Title | History of Richard and Francina (Hart) Phillips and Their Descendants PDF eBook |
Author | |
Publisher | |
Pages | 328 |
Release | 1951 |
Genre | |
ISBN |
Title | Jugel's universal magazine, ed. by F.A. Catty PDF eBook |
Author | |
Publisher | |
Pages | 1266 |
Release | 1843 |
Genre | |
ISBN |
Title | The Politics of Story in Victorian Social Fiction PDF eBook |
Author | Rosemarie Bodenheimer |
Publisher | Cornell University Press |
Pages | 271 |
Release | 2019-01-24 |
Genre | Literary Criticism |
ISBN | 1501733443 |
The most telling expression of the politics of a novel, Rosemarie Bodenheimer asserts, lies not in its proclaimed social intent, its continuity with nonfictional discourse, or its truth to class experience, but in the models of social movement and transformation traced out in the thread of its narrative. The Politics of Story in Victorian Social Fiction explores the story patterns and other narrative conventions through which the industrial or social-problem novel gives fictional shape to questions that were experienced as new, unpredictable, and troubling in the Victorian age.
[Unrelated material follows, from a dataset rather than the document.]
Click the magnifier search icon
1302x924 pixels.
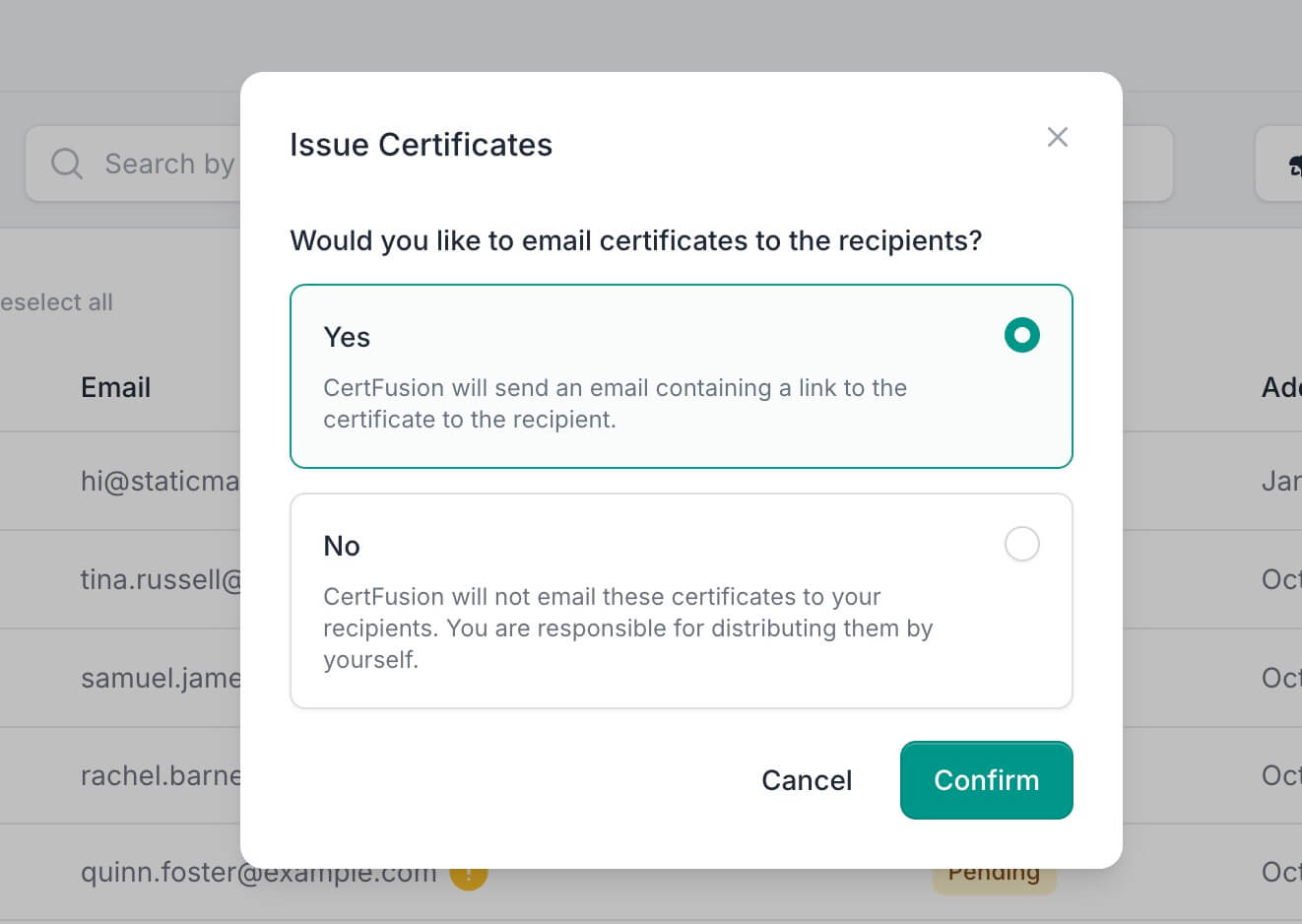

Bodenheimer considers novels explicitly linked with the condition of England debates that preoccupied public-minded Victorians, narratives that confront such topics as the factory system, industrial and rural poverty, working-class politics, and the plight of women. Grouping well-known novels with less frequently read works according to shared narrative patterns, Bodenheimer delineates lines of influence, argument, and development within the subgenre of social fiction. Among the works she discusses are Charlotte Bronte's Shirley, Elizabeth Gaskell's North and South, two novels by Frances Trollope, Geraldine Jewsbury's Marian Withers, George Eliot's Felix Holt the Radical, Charles Dickens's Oliver Twist, and Benjamin Disraeli's Sybil.